_About this task_. Pull out of the data below the stretch of lines bounded by the one containing "The width and height of the screenshot is (1024, 424)." and the one containing "Click Выход menu item", both bounds included, unchanged.

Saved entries
'''
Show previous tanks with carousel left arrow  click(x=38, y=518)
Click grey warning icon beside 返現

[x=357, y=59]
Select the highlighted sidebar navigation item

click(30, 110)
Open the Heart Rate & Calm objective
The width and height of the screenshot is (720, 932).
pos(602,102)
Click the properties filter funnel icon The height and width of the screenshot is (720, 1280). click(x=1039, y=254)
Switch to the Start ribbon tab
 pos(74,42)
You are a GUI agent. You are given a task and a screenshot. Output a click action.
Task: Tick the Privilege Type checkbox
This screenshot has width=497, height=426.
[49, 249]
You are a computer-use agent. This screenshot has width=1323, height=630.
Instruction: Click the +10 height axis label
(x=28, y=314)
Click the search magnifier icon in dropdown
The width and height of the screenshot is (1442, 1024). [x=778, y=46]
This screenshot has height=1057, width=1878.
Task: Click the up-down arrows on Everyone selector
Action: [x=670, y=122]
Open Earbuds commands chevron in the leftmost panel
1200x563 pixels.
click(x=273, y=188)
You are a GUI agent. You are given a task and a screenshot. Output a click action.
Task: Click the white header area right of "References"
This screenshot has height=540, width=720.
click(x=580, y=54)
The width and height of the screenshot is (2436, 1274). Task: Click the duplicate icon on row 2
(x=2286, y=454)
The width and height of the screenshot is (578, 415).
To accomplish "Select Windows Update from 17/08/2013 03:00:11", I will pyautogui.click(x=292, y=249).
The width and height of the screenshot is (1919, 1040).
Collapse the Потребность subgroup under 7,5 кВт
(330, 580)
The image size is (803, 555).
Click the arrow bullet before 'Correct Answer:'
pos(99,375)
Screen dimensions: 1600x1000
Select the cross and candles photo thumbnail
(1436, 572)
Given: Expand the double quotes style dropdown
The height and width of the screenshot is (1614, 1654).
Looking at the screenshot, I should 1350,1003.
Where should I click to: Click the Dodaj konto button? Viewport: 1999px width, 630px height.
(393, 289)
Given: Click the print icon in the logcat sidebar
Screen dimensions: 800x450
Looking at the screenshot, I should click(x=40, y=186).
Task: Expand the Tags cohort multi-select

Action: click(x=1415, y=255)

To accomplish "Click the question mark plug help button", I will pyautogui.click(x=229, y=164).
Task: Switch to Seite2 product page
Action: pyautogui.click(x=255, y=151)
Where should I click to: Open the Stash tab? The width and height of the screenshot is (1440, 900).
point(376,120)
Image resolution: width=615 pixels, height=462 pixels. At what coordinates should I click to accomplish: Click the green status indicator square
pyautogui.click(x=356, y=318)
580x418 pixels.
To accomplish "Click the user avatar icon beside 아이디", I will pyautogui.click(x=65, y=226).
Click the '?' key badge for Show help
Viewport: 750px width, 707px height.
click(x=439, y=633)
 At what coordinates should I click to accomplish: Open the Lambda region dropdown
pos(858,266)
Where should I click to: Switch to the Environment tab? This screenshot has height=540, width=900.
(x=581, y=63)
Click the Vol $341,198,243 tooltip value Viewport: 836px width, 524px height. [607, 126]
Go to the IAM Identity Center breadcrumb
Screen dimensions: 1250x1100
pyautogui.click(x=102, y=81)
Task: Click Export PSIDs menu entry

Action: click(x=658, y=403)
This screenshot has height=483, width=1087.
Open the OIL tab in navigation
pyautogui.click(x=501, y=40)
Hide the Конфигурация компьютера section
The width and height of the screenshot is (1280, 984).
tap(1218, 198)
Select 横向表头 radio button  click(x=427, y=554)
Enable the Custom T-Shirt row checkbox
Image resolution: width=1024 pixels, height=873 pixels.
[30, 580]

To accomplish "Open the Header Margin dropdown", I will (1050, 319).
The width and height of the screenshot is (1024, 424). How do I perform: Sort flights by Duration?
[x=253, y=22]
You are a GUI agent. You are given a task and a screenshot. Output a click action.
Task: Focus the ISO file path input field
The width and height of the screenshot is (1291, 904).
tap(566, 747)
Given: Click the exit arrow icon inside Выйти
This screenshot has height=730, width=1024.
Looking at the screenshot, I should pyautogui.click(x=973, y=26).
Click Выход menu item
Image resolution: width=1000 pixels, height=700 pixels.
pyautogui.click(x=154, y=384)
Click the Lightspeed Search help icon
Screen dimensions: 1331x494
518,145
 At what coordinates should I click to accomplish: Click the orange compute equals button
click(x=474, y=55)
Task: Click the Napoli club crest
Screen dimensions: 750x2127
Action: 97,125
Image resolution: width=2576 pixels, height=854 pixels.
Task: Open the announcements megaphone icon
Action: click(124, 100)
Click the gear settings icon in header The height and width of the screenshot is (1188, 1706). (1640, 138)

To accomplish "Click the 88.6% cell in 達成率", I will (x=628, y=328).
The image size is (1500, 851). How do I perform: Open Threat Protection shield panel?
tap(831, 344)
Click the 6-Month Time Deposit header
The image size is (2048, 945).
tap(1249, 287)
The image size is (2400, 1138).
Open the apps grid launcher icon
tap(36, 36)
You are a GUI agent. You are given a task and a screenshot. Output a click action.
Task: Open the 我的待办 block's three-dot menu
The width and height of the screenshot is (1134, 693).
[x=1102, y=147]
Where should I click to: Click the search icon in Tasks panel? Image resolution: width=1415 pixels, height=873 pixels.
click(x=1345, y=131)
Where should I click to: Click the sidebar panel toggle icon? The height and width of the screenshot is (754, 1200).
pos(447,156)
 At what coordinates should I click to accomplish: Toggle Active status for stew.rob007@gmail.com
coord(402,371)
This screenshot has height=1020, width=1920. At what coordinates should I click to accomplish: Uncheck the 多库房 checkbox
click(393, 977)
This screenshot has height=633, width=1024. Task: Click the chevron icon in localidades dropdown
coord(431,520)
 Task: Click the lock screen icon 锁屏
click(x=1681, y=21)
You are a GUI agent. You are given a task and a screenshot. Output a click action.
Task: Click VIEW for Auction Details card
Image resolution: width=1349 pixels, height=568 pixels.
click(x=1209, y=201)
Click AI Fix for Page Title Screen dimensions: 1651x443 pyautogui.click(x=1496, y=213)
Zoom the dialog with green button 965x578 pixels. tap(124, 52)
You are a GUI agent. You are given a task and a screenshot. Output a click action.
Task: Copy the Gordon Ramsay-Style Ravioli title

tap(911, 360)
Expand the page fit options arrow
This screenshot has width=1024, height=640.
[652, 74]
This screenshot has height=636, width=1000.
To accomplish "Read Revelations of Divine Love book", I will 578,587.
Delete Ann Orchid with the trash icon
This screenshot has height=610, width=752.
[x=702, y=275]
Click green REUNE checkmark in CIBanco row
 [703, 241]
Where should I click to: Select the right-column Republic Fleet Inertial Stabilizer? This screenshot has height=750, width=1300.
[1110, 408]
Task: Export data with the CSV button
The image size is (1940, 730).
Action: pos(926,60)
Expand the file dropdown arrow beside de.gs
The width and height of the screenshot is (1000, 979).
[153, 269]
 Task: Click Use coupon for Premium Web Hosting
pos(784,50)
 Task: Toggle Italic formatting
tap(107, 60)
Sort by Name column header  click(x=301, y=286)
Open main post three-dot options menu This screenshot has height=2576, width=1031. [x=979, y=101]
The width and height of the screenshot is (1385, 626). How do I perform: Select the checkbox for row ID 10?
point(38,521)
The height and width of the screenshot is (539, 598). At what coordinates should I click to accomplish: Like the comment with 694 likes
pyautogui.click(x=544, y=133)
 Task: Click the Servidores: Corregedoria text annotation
'''
_Output_.
The width and height of the screenshot is (1024, 424). How do I perform: Sort flights by Duration?
[x=253, y=22]
You are a GUI agent. You are given a task and a screenshot. Output a click action.
Task: Focus the ISO file path input field
The width and height of the screenshot is (1291, 904).
tap(566, 747)
Given: Click the exit arrow icon inside Выйти
This screenshot has height=730, width=1024.
Looking at the screenshot, I should pyautogui.click(x=973, y=26).
Click Выход menu item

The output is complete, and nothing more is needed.